The PRIDE Act of 2025 aims to promote parity for legally married same-sex couples in the federal tax code. Its two main pillars are: (1) extending the statute of limitations for certain amended tax returns for legally married same-sex couples who were treated as married under Revenue Ruling 2013-17, and (2) broad modernization of the Internal Revenue Code's language to be gender-neutral and to treat legally married same-sex couples the same as other married couples in all relevant provisions. In addition to the SOL relief, the bill rewrites numerous code sections to replace gender-specific terms (husband/wife, him/her, his spouse) with neutral terms (married couple, the taxpayer’s spouse, the individual's spouse, etc.), and it updates several definitions and treatment provisions so that a married couple is treated as a single unit where appropriate.

Key Points

  • 1Extension of limitations period for amendments for certain legally married couples: For taxpayers who were first treated as married under Revenue Ruling 2013-17 and filed a non-joint return for a year ending before Sept. 16, 2013, the bill allows that return to be treated as a separate return, and delays the deadline for a later joint return or amended filing. The extended period applies through the date of enactment for the tax year that includes that date, and credits/refunds claims on joint returns filed under this extension are not subject to the normal 6511(b)(2) limits.
  • 2Amendments limited to change in marital status: The extensions above apply only to amendments or credit/refund claims that relate to a change in marital status, ensuring retroactive relief is targeted to those who changed their marital status in a way recognized by the code.
  • 3Broad gender-neutral rewrite of the IRC (Section 3): The bill systematically replaces gendered terms with neutral language (e.g., “husband and wife” becomes “married couple”; “himself” becomes “self”).
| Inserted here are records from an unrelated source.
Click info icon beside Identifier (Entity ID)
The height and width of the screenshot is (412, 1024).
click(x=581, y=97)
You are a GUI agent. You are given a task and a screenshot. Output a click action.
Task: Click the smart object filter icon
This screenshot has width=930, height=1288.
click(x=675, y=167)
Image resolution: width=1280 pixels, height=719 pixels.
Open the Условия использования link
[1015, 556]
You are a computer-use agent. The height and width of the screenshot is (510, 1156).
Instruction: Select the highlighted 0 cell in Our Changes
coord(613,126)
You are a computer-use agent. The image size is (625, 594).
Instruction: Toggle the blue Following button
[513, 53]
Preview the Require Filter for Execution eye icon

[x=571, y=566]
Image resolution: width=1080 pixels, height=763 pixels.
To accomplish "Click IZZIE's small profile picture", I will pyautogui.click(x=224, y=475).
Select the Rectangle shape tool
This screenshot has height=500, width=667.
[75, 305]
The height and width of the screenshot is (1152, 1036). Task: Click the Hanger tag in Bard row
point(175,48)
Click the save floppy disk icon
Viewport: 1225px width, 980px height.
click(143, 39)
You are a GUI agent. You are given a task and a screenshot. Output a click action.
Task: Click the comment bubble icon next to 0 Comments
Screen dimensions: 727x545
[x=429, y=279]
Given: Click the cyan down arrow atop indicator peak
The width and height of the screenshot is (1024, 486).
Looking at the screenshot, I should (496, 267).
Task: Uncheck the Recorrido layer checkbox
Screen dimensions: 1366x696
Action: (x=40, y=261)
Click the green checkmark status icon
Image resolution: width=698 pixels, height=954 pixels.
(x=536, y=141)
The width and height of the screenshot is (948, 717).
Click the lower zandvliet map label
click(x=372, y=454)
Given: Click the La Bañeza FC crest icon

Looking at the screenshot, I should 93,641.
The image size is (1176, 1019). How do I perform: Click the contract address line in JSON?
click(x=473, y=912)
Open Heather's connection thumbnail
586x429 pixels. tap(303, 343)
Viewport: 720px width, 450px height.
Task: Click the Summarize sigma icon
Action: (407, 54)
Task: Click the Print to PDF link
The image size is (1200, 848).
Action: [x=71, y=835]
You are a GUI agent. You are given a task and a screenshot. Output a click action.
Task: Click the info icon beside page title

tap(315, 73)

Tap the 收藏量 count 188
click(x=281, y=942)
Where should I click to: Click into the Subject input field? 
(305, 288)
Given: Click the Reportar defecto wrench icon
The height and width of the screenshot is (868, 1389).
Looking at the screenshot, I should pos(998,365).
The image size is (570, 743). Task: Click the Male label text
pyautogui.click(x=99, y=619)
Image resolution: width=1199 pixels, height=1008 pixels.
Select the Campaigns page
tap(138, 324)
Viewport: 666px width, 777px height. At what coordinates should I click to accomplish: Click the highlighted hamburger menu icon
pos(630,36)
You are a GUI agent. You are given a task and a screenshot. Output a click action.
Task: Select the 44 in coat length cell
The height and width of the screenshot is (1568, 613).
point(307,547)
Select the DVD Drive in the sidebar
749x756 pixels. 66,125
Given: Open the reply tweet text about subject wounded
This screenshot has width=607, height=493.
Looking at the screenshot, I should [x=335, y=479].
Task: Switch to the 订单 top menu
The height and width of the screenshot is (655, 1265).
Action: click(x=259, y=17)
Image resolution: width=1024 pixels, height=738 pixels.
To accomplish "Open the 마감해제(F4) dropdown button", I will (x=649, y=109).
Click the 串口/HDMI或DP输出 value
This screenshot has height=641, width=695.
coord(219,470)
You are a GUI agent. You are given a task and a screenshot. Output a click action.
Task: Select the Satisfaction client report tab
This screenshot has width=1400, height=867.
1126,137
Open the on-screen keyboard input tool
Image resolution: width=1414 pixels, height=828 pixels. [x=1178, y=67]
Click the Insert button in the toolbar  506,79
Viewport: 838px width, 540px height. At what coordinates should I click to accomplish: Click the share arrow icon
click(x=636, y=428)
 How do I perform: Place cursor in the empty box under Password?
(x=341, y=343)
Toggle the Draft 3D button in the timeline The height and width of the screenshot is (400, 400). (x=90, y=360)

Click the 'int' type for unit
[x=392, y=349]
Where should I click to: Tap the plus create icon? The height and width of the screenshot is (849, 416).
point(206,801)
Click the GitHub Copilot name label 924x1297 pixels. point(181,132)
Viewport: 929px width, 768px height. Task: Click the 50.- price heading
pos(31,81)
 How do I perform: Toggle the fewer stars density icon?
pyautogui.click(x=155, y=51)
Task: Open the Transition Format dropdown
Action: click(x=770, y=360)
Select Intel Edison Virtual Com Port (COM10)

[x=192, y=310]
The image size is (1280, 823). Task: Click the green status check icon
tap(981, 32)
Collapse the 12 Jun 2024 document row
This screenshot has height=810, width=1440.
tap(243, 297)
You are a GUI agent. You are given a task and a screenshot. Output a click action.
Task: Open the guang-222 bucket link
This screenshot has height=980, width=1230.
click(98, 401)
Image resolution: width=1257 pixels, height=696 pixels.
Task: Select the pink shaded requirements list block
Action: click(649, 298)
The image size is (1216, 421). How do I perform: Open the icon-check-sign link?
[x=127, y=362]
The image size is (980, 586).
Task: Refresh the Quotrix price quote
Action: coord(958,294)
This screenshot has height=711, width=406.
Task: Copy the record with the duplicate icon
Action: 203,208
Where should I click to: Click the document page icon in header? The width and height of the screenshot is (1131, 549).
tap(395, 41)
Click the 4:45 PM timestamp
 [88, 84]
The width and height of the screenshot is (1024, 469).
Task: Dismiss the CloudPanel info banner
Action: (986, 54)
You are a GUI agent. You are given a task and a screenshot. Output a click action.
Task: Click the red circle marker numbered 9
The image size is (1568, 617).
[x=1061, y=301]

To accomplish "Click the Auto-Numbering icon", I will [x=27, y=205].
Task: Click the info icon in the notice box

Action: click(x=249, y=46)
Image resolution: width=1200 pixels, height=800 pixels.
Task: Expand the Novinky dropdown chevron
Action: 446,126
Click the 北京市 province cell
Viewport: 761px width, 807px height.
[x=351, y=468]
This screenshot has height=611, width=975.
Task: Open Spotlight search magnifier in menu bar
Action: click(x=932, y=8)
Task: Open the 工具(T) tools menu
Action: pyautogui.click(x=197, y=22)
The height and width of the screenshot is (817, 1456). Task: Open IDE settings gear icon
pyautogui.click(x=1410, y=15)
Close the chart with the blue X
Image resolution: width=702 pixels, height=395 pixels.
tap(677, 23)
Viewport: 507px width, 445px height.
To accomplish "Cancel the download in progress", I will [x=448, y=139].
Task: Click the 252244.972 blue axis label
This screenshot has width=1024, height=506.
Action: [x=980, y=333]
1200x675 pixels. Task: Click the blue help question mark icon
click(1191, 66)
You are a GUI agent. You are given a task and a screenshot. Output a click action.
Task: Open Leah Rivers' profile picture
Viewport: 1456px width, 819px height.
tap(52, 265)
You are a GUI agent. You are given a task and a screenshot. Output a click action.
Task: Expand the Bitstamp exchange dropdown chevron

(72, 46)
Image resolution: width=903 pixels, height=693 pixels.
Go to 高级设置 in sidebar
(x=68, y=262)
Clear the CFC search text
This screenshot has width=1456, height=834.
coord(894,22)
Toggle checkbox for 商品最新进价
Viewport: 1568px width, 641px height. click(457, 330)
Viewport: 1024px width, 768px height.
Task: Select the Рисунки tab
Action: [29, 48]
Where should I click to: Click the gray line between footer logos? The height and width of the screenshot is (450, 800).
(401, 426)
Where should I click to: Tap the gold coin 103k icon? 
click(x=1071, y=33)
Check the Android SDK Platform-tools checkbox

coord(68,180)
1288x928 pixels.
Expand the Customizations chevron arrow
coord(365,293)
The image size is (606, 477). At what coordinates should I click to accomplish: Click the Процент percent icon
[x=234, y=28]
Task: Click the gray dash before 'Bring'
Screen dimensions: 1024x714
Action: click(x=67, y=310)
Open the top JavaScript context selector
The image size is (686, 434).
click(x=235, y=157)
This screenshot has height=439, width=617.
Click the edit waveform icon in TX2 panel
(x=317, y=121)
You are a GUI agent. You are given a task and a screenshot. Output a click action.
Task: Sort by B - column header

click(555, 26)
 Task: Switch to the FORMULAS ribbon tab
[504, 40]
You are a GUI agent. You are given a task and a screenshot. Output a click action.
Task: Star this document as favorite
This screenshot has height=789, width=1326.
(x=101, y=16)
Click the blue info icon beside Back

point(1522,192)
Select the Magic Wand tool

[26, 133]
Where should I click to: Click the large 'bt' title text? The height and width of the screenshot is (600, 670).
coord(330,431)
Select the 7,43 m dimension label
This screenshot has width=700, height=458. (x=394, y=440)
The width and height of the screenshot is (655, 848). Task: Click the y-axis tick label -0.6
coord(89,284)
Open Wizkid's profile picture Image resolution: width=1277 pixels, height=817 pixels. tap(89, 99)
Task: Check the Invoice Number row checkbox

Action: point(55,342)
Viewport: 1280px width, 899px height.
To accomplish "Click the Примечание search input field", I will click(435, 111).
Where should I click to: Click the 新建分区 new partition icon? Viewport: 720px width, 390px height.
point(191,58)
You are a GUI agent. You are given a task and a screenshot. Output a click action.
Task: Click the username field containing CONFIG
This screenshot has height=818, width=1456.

It also redefines certain provisions so a married couple is treated as 1 partner in relevant contexts and updates multiple sections to reflect that all provisions apply to legally married same-sex couples in the same manner as opposite-sex couples.
  • 4Comprehensive cross-references and conformity: The bill makes conforming amendments to the table of sections and to subchapters to reflect the new terminology, notably replacing references to “joint returns by husband and wife” with “joint returns by a married couple.”
  • 5Section 4: Rules relating to gender of spouses, etc.: This section further strips gendered language across many parts of the Code, replacing “his spouse” with “the taxpayer’s spouse” or similar phrasing, and making parallel changes to ensure consistent gender-neutral terminology and interpretations.

Impact Areas

Primary group/area affected: Legally married same-sex couples (for whom amended returns may be filed beyond current statute of limitations) and taxpayers generally, due to the broad language-neutralization of the code.Secondary group/area affected: IRS administration and guidance processes, tax practitioners, and states with interest in how federal tax treatment of married couples interacts with state-level property and income rules.Additional impacts:- Potential retroactive refunds or credits for pre-enactment years for affected couples, subject to the extended SOL.- Administrative and legislative alignment burden to implement wide-ranging language changes across dozens of code sections and related forms.- Potential interactions with community property regimes and other marital-property concepts (as the bill treats married couples as 1 unit in many contexts).- Clarity for non-binary and other non-traditional family structures through neutral language, though the bill’s main focus remains on married couples.